Gegeven opdracht -
Vervang "Resources" door "Projects" in de regels vanaf de regel met "Task: Open 管理与测速 link" tot en met het einde van de items. Geef alsjeblieft alleen die regels opnieuw, verder ongewijzigd.

Aangeleverde gegevens -

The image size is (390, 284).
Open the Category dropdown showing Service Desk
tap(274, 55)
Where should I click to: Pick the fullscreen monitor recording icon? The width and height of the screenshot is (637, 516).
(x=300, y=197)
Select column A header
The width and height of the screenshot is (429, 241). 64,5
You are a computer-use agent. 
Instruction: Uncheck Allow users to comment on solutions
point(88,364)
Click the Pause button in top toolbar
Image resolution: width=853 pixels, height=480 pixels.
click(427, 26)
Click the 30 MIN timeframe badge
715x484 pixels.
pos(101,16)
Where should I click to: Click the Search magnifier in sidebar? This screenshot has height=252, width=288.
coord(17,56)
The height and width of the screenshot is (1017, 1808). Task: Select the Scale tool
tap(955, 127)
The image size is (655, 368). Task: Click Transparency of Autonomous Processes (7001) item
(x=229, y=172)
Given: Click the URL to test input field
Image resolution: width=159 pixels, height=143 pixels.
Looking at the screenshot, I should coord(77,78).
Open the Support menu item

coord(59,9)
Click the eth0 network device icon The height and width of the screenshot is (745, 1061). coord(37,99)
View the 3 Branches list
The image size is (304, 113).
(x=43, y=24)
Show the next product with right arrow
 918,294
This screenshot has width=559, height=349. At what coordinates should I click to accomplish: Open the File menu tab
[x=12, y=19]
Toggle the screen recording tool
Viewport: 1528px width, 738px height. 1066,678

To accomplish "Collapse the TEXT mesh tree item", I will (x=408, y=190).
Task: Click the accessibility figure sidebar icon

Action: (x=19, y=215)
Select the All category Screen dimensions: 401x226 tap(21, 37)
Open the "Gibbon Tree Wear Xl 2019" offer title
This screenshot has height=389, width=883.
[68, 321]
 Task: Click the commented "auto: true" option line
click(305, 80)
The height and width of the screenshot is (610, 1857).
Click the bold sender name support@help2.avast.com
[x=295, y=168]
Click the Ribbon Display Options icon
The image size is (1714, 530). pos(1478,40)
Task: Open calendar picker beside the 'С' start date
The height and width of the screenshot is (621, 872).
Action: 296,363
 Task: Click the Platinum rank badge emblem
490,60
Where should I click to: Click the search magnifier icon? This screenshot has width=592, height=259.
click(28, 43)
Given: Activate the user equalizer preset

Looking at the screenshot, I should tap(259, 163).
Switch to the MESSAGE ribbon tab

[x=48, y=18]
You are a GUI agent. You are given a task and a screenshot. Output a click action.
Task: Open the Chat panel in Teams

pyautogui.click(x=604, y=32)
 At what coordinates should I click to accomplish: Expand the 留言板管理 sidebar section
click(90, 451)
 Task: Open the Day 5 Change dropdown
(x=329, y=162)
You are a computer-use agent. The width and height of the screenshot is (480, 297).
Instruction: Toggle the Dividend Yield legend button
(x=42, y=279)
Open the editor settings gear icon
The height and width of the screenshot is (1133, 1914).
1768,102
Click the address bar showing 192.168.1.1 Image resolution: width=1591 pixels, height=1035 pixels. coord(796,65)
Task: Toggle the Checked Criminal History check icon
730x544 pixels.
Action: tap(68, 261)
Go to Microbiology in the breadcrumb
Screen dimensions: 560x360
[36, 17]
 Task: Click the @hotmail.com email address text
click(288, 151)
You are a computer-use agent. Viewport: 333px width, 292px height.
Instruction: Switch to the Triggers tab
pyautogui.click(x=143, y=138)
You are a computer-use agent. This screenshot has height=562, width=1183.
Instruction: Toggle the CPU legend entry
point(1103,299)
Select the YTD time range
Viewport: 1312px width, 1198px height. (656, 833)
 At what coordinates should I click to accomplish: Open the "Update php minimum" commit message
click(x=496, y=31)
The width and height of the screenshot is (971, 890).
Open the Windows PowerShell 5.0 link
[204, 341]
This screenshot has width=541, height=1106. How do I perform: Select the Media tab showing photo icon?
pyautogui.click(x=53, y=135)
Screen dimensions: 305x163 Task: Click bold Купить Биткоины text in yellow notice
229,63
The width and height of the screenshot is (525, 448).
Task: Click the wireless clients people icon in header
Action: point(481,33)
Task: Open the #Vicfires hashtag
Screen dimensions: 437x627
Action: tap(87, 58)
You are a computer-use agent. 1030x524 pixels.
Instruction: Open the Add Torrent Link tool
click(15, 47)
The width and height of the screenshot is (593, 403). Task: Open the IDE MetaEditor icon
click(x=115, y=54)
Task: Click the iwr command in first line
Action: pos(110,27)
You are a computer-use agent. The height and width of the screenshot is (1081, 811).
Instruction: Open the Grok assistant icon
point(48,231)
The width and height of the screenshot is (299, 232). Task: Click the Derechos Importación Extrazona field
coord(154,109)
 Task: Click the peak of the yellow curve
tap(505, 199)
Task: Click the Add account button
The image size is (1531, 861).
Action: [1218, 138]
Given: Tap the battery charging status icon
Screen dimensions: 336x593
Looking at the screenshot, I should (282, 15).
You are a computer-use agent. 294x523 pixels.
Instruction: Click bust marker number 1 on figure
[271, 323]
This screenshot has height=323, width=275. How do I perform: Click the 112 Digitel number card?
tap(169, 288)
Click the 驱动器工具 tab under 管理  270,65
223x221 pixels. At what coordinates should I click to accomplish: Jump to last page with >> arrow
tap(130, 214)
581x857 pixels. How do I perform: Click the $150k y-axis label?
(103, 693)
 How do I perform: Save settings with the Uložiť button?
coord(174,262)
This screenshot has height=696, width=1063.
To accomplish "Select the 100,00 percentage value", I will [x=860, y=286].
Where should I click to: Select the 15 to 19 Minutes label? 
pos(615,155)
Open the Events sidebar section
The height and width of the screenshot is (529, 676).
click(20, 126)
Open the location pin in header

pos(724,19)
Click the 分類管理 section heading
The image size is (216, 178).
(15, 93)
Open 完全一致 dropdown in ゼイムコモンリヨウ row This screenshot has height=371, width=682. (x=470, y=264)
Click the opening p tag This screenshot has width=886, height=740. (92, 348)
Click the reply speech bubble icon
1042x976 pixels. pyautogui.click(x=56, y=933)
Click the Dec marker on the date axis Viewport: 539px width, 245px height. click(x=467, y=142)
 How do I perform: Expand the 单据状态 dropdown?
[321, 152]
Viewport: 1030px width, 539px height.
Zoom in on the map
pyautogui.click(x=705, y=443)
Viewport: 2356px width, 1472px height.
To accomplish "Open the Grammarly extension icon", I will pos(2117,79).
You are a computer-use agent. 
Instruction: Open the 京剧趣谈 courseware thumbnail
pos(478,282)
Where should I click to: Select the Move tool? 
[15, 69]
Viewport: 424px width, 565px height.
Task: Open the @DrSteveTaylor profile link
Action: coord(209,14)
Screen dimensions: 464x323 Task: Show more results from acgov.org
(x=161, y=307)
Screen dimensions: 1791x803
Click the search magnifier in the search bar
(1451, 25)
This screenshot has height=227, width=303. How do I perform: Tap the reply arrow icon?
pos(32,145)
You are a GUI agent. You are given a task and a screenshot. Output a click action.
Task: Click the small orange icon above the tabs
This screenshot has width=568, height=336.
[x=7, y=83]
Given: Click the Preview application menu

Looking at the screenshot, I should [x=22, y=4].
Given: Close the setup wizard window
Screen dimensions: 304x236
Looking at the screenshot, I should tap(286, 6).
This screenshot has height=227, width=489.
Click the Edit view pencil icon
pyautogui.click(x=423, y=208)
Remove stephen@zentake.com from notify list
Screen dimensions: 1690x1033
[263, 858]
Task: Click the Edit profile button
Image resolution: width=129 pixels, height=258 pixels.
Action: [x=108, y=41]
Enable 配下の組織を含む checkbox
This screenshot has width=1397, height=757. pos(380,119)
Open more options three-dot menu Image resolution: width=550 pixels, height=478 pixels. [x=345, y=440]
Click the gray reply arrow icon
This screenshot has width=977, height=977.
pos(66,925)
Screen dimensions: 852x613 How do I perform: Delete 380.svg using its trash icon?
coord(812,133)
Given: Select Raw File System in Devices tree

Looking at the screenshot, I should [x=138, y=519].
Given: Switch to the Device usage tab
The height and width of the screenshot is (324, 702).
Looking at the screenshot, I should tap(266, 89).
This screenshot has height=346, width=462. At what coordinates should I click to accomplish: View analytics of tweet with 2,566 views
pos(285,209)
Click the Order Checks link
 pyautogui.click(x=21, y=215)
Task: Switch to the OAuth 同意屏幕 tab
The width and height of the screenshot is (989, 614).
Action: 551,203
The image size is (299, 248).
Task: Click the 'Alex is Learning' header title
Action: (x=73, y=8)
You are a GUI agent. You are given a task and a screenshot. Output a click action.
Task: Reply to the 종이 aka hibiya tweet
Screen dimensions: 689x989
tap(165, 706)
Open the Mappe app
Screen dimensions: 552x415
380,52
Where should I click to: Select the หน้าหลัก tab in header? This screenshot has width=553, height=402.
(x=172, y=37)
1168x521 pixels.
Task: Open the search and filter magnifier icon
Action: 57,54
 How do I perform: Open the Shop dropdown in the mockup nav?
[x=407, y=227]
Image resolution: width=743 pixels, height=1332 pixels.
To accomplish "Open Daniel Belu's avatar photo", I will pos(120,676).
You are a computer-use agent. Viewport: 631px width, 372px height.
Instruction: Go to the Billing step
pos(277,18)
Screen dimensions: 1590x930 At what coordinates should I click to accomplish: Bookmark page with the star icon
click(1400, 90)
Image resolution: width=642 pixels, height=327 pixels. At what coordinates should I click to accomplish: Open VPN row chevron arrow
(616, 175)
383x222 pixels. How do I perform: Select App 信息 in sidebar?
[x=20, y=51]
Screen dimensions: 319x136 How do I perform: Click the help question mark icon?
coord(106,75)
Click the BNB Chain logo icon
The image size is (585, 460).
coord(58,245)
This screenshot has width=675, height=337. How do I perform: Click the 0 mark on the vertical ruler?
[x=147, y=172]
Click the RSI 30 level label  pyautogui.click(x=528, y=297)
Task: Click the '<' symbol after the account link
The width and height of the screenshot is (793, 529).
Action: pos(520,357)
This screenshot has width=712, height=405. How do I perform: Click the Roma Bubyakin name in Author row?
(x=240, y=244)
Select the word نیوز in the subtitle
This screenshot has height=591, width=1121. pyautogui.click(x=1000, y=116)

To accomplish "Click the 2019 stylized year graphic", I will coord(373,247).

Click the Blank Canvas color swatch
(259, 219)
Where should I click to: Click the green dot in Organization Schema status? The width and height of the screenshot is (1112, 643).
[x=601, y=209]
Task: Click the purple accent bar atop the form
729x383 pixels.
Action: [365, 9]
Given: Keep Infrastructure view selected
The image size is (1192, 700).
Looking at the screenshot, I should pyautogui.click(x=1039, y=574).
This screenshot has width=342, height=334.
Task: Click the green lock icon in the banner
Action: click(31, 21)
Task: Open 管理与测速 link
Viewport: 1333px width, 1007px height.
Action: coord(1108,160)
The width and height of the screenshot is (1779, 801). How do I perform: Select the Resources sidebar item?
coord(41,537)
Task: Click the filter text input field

Uitvoer oefening -
Task: Open 管理与测速 link
Viewport: 1333px width, 1007px height.
Action: coord(1108,160)
The width and height of the screenshot is (1779, 801). How do I perform: Select the Projects sidebar item?
coord(41,537)
Task: Click the filter text input field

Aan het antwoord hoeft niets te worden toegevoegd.